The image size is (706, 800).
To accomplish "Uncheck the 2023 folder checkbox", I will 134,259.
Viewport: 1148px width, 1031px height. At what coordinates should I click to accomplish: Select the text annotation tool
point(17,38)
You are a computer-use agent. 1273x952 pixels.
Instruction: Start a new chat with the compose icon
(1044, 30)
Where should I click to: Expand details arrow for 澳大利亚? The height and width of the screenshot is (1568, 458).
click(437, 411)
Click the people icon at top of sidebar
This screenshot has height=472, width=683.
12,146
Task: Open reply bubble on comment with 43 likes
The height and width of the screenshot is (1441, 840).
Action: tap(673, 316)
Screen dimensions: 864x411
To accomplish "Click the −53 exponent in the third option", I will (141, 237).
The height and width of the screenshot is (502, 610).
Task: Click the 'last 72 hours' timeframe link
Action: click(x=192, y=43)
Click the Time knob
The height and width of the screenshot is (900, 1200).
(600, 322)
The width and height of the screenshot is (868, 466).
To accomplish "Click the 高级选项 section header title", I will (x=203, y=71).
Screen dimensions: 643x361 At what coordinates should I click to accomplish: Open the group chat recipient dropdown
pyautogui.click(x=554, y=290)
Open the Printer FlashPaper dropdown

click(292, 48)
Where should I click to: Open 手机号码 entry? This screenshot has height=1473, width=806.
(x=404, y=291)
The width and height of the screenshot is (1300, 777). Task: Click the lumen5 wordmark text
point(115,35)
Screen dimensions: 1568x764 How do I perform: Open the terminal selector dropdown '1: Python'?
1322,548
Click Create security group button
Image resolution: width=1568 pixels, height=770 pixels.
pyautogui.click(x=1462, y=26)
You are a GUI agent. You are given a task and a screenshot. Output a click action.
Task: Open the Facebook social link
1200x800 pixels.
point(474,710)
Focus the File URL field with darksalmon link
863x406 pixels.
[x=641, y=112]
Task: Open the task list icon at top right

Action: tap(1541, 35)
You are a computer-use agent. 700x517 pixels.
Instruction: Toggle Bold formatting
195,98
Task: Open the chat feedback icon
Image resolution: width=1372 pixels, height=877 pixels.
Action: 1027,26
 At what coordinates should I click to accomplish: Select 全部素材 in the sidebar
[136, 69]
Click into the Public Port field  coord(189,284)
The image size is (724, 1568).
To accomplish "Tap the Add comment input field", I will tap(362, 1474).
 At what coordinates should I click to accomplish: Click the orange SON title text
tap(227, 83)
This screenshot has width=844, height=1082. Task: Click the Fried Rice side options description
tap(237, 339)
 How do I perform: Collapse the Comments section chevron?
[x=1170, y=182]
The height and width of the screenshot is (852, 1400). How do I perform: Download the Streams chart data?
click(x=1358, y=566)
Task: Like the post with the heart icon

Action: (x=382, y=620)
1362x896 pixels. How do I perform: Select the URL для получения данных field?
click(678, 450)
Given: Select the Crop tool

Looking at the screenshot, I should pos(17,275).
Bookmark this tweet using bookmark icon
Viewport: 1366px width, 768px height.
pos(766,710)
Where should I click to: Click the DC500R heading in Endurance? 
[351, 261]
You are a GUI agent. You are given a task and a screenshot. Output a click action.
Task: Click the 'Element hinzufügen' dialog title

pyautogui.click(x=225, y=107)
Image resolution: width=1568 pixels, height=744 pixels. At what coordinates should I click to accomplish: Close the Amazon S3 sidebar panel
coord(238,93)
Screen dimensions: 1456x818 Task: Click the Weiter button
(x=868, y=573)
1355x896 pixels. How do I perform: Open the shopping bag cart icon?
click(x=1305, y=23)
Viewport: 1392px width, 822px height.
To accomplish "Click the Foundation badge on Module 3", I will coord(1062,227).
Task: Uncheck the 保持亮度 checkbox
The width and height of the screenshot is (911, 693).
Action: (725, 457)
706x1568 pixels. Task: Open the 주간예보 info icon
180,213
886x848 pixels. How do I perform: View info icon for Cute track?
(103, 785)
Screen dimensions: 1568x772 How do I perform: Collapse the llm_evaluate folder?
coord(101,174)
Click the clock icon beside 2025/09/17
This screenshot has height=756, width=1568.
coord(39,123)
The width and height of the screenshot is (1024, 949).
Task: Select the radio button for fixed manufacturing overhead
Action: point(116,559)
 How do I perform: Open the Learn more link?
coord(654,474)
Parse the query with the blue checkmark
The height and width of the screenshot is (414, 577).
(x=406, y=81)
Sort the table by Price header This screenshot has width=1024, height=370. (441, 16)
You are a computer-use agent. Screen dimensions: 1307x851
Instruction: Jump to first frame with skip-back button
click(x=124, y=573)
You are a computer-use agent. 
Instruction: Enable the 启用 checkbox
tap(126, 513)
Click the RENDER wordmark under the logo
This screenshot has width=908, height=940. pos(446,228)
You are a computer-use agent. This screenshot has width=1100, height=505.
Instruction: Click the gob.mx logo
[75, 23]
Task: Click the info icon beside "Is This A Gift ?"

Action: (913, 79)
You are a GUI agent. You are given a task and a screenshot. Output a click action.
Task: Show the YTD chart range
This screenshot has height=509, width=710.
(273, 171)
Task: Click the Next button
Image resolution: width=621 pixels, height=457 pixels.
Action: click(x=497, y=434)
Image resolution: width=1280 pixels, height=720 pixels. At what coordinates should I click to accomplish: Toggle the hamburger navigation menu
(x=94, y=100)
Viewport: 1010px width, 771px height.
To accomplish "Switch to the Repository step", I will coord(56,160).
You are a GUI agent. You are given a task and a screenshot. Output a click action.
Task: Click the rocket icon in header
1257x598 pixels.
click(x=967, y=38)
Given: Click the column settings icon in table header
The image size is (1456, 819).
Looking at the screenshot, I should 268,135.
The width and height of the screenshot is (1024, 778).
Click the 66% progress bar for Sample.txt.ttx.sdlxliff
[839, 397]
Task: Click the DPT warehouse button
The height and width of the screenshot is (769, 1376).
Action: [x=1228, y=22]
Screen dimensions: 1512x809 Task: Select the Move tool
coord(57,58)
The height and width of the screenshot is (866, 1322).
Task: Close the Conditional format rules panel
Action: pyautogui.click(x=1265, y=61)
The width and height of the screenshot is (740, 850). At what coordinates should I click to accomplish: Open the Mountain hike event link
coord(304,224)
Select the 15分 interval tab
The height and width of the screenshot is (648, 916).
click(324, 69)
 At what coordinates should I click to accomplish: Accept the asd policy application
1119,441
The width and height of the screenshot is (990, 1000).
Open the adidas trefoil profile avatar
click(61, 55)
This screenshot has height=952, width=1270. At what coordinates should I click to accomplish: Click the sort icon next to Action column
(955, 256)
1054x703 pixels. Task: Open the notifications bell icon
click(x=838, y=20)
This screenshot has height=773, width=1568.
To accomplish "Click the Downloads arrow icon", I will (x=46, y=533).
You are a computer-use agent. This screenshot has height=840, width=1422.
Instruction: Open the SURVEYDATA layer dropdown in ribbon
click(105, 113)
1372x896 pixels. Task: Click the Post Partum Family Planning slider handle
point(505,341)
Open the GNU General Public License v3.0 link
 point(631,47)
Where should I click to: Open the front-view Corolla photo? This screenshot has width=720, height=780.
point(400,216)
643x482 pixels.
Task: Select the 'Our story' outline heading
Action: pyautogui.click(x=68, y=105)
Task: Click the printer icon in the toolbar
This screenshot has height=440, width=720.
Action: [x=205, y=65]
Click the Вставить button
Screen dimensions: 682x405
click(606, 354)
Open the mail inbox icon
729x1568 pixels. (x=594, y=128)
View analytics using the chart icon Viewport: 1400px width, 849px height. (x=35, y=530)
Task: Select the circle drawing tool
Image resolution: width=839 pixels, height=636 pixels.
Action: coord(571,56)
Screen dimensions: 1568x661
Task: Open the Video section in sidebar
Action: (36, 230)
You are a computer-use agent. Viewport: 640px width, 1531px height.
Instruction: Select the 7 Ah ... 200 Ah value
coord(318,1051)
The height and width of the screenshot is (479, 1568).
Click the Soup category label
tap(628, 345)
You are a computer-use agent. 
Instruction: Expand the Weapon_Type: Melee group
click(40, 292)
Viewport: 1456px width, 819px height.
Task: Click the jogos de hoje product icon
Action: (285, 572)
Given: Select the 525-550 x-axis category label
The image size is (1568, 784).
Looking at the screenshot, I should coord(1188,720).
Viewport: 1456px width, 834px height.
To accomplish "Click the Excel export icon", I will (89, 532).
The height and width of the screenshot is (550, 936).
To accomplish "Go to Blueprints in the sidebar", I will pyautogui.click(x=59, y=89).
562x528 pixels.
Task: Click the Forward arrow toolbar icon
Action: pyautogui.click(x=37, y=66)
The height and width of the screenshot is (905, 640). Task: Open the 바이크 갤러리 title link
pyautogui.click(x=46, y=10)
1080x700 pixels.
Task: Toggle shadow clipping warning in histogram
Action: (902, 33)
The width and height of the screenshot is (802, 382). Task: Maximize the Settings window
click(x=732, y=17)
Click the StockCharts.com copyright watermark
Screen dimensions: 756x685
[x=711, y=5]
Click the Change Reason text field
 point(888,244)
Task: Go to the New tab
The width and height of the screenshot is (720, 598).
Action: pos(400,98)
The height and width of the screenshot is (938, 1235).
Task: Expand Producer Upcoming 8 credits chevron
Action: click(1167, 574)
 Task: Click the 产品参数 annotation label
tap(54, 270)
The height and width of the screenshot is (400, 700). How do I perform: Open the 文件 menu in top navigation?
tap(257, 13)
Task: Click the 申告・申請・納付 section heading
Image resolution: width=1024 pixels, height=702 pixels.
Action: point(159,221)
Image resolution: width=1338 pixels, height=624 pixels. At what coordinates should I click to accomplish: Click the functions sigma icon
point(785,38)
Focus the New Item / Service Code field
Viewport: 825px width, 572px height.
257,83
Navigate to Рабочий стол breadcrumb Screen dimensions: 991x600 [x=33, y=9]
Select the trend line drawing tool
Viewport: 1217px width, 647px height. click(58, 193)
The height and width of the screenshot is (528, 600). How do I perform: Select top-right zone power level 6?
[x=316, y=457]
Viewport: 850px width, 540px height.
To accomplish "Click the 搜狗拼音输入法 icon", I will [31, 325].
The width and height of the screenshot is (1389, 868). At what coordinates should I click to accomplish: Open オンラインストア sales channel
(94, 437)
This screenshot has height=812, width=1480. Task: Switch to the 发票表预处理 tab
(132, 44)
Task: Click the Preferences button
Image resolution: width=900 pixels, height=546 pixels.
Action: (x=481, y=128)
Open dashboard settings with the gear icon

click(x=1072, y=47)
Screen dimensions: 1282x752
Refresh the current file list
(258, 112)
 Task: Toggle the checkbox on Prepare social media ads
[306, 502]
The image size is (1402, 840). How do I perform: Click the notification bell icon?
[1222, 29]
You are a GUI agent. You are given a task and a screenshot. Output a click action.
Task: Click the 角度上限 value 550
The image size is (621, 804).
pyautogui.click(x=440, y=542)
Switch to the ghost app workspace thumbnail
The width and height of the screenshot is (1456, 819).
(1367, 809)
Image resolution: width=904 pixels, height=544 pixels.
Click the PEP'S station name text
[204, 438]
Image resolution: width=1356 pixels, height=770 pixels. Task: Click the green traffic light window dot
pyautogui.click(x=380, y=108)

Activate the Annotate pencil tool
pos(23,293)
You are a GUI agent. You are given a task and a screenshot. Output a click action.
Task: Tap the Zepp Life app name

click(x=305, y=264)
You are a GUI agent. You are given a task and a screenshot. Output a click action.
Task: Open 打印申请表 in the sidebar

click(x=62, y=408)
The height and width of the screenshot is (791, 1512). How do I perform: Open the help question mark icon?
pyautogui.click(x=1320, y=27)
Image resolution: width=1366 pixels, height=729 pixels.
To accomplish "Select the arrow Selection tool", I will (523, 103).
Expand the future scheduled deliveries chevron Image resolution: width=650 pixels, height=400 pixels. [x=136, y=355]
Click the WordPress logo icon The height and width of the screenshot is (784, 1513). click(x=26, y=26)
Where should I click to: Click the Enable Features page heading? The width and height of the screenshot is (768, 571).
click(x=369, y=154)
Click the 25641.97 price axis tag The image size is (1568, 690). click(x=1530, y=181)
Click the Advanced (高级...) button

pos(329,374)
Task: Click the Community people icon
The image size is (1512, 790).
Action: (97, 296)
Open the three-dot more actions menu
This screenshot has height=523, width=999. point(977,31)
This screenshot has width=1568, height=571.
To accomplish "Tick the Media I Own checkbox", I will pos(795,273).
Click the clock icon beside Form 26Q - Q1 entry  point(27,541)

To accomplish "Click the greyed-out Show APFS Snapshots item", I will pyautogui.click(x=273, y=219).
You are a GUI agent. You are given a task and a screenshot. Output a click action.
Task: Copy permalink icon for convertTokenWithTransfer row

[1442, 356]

★ ★ ★ ★ ★ ★ ★

**OBJECTIVE:** Can you write out the material from its start down through the line containing "point(115,35)", swapping "dropdown" for "menu" and leaving everything else unchanged?

**ANSWER FOR THIS EXERCISE:**
The image size is (706, 800).
To accomplish "Uncheck the 2023 folder checkbox", I will 134,259.
Viewport: 1148px width, 1031px height. At what coordinates should I click to accomplish: Select the text annotation tool
point(17,38)
You are a computer-use agent. 1273x952 pixels.
Instruction: Start a new chat with the compose icon
(1044, 30)
Where should I click to: Expand details arrow for 澳大利亚? The height and width of the screenshot is (1568, 458).
click(437, 411)
Click the people icon at top of sidebar
This screenshot has height=472, width=683.
12,146
Task: Open reply bubble on comment with 43 likes
The height and width of the screenshot is (1441, 840).
Action: tap(673, 316)
Screen dimensions: 864x411
To accomplish "Click the −53 exponent in the third option", I will (141, 237).
The height and width of the screenshot is (502, 610).
Task: Click the 'last 72 hours' timeframe link
Action: click(x=192, y=43)
Click the Time knob
The height and width of the screenshot is (900, 1200).
(600, 322)
The width and height of the screenshot is (868, 466).
To accomplish "Click the 高级选项 section header title", I will (x=203, y=71).
Screen dimensions: 643x361 At what coordinates should I click to accomplish: Open the group chat recipient menu
pyautogui.click(x=554, y=290)
Open the Printer FlashPaper menu

click(292, 48)
Where should I click to: Open 手机号码 entry? This screenshot has height=1473, width=806.
(x=404, y=291)
The width and height of the screenshot is (1300, 777). Task: Click the lumen5 wordmark text
point(115,35)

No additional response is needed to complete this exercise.